Someone commented about no women preachers in the church. I thought a minute and said, well, Darlene's little articles in the church paper are like capsule sermons. Sometimes I get more out of them than I get out of sermons by men preachers.
The Mount Carmel allegorical challenge
I think we can safely assume that Brother Bill Glover's Mount Carmel challenge as represented in his letter in issue No. 142 is meant to be allegorical. [See also the article about Mr. Glover's challenge in issue No. 141, dated Aug. 31, 2010.]
It would seem a bit naive of Bill if he thinks people would dance to the music he plays when they won't even dance to their own music.
His challenge seems to be directed at those who claim ordination, which most understand is obtained by three people incorporating and then ordaining themselves and others.
The words ministry and minister are used. Am I wrong? But I thought everyone who had the awl pierced through his ears had become a slave of Christ and is responsible to minister to his (or her) families, neighbors, friends and anyone.
Most if not all who claim ordination seem to believe our first responsibility is to support their ministry, even if we and our families must do without.
I can't help but believe that Mr. Glover understands that the only thing he can hope to accomplish on Mount Carmel with the servants of Jezebel is to make Jezebel mad, as was Elijah's experience.
The bottom line: The more we are involved with Torah, laws and doctrines, the less we are involved with faith and love.
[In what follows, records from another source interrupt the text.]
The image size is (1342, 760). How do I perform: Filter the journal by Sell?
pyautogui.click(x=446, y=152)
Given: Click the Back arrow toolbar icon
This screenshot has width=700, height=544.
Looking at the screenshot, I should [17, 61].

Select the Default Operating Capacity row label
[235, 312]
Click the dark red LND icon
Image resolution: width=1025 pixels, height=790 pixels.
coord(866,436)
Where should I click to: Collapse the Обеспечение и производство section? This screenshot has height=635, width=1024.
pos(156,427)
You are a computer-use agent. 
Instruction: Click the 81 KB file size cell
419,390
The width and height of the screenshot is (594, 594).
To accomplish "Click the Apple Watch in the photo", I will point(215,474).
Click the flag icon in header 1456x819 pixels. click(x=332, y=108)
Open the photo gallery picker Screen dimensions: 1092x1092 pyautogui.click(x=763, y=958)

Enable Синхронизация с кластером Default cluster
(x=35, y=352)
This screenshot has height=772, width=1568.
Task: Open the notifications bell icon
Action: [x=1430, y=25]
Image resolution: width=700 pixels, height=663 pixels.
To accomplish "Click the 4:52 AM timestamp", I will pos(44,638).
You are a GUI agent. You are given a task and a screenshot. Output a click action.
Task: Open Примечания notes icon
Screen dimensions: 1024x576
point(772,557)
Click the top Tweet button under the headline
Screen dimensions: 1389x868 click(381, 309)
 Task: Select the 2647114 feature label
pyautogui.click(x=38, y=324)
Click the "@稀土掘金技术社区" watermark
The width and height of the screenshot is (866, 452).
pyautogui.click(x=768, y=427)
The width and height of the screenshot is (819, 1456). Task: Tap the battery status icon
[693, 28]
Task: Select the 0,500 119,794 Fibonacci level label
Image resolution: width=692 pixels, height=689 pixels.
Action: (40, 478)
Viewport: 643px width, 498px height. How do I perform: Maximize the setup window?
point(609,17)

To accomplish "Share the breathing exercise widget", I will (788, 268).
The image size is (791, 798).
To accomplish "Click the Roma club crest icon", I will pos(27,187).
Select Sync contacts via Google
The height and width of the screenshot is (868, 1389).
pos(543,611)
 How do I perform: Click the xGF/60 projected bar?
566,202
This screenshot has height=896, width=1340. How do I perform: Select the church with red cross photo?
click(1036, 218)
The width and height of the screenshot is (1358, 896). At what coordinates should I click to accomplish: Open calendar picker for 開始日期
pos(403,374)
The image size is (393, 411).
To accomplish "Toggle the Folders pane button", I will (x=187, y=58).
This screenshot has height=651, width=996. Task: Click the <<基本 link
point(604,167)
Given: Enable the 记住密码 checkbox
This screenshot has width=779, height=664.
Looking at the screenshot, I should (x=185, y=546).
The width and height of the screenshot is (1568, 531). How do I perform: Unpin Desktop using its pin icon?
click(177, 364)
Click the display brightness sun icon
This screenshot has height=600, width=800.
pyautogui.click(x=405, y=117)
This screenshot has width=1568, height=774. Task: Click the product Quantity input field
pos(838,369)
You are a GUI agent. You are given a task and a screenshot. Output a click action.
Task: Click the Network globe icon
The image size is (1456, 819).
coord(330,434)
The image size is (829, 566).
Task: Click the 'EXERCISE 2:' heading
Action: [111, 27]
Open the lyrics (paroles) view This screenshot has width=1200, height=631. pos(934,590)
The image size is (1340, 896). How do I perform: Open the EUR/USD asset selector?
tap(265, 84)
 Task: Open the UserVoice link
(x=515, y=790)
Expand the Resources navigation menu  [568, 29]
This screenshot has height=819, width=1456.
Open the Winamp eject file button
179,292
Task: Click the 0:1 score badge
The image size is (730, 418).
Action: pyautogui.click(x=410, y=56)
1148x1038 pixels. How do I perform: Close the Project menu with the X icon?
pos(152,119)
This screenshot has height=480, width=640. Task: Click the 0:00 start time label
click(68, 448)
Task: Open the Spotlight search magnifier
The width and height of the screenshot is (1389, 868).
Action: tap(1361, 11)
How faultfinding are love and faith? Can the same be said for laws and doctrines?
As I see it, preaching had its place in the 1st century when people didn't know about Christ. Once a person has read the writings of John and Peter and the book of Romans, everything becomes a discussion. Most written today is to convince us that those people didn't know what they were talking about.
But what can we expect when the translators did the same thing? I hope people aren't writing to keep others from looking into their Bible for themselves. Sometimes I wonder.
Thank you, Reg
Considering the many critics, busybodies and faultfinding spectators who have been counseling the Chilean family and everybody else in the process, Reginald Killingley's commentary in the September-October 2010 Journal, "Chile Critics Should Chill Out--and Cheer," was a breath of fresh air and much appreciated.
God, who is the ultimate free-will Being, desires and requires us to become decision makers, without coercion and external influence.
To this end God raised up the church and the ministry to patiently teach us and encourage us, not to become judge and jury of every decision that someone makes.